Tas de crottes de bique
Dans le cratère Jezero où il atterrira, Perseverance devra en effet collecter plusieurs dizaines d’échantillons. Trois instruments robotiques travailleront de concert : un bras robotique capable de forer légèrement dans le sol, un autre robot qui transfère l’échantillon du bras vers les tubes à l’intérieur du rover, où un autre bras robotisé prendra l’échantillon, le scellera et le stockera. Le tout en quelques heures et dans un environnement complètement stérile. Un système robotique décrit comme le plus complexe jamais construit. “Le prélèvement est bien sûr robotisé, mais ce n’est pas automatisé, précise Michel Viso. Tous les jours, comme pour Curiosity - cela se passera en partie à Toulouse -, les scientifiques se réuniront pour décider collectivement de ce que le rover devra faire le lendemain et quels instruments vont être mis en oeuvre. Ensuite, les ingénieurs écrivent les lignes de programme informatique, envoyé à la sonde autour de Mars qui l’envoie au rover. C’est donc télécommandé. On se base sur des images 3D du terrain, qui déterminent la taille des rochers, l’inclinaison du sol etc. Normalement, pour Perseverance, il faut que dans les deux ans terrestres, on ait prélevé 20 échantillons. C’est l’objectif que donne la Nasa. Il n’y a que 43 tubes qui peuvent être prélevés, et seuls 31 peuvent être ramenés sur Terre. Je ne vous dis pas les discussions qu’il va y avoir, d’abord sur lesquels on va prélever, et ensuite sur lesquels on laisse !” Une chercheuse belge aide d'ailleurs à sélectionner les endroits les plus pertinents.
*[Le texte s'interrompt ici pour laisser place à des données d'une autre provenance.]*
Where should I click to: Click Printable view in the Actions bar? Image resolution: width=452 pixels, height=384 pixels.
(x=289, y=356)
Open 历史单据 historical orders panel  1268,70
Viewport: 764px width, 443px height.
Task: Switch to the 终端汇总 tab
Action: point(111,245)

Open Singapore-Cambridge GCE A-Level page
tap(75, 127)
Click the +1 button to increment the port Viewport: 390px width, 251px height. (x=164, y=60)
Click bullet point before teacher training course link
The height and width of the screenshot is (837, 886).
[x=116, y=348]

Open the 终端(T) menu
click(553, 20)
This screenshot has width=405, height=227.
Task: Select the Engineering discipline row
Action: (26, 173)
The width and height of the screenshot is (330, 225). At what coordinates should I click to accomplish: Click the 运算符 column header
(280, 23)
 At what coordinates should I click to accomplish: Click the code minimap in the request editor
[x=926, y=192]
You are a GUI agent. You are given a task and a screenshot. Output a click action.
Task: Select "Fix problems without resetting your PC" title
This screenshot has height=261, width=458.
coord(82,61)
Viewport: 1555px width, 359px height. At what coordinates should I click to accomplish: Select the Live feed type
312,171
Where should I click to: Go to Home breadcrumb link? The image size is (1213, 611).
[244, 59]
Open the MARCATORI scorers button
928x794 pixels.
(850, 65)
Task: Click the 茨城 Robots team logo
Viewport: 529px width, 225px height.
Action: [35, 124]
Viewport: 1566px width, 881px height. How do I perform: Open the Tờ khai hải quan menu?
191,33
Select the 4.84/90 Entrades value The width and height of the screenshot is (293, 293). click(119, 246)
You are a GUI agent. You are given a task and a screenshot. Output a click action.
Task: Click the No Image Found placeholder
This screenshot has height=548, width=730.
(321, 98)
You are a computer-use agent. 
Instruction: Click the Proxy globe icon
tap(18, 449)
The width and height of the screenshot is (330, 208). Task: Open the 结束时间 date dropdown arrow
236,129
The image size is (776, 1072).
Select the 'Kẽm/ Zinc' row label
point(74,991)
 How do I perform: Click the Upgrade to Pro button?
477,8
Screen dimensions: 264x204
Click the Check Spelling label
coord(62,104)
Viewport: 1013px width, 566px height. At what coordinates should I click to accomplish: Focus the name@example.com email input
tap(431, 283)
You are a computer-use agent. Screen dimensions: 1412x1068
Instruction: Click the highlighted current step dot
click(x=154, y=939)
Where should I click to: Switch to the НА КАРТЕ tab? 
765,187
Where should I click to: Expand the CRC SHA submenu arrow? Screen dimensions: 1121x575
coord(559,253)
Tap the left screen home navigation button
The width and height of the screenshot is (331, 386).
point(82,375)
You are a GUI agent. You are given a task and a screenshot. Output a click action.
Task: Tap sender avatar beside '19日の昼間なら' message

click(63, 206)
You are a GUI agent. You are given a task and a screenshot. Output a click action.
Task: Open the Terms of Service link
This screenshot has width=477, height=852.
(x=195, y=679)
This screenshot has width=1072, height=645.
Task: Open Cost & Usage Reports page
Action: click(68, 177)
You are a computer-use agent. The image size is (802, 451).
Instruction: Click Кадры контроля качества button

Le rover devra à un moment “lâcher” les échantillons qu’il conserve en son sein. “Le danger, c’est que s’il y a une panne électrique sur le rover, ce serait quand même idiot d’avoir collecté 40 tubes et de ne pas pouvoir les sortir... L’idée - rien n’est décidé - c’est qu’à parti d’un certain nombre de tubes collectés, le rover les dépose à un endroit donné à la surface de la planète, accessible, en un sorte de tas. J’appelle ça le système “crotte de biques”. C’est l’ancien vétérinaire qui parle ! La grosse crainte, c’est en effet la panne, qu’on ne comprend pas et sur laquelle on ne peut rien faire. Sur Mars, on est soumis à des conditions très difficiles. Ce n’est pas mettre la voiture au garage !”
Le calendrier des deux prochaines étapes de ce programme américano-européen n’est pas entièrement déterminé mais les activités de conception ont commencé. L’arrivée des échantillons sur Terre est prévue début des années 2030. Pourquoi ramener des échantillons sur Terre ? Les laboratoires sur terre pourront efectuer des analyses bien plus fines que celles menées à distance grâce aux instruments du rover. “On ne cherchera pas la même chose et pas avec les mêmes moyens. De façon imagée, le rover, c’est un bon laboratoire très bien équipés de 500 m2 et 40 scientifiques. Si on rapporte des échantillons, il y a 200 laboratoires dans le monde qui vont travailler dessus, avec des moyens qui ne sont pas imaginables sur Mars : fluorescence, datation isotopique, synchrotron...” S'il y a quelque chose qui évoque une forme de vie passée ou peut-être présente, c'est à travers l'analyse de ces échantillons sur Terre qu'on sera sûrs de la réponse qu'on apporte, pense Michel Viso.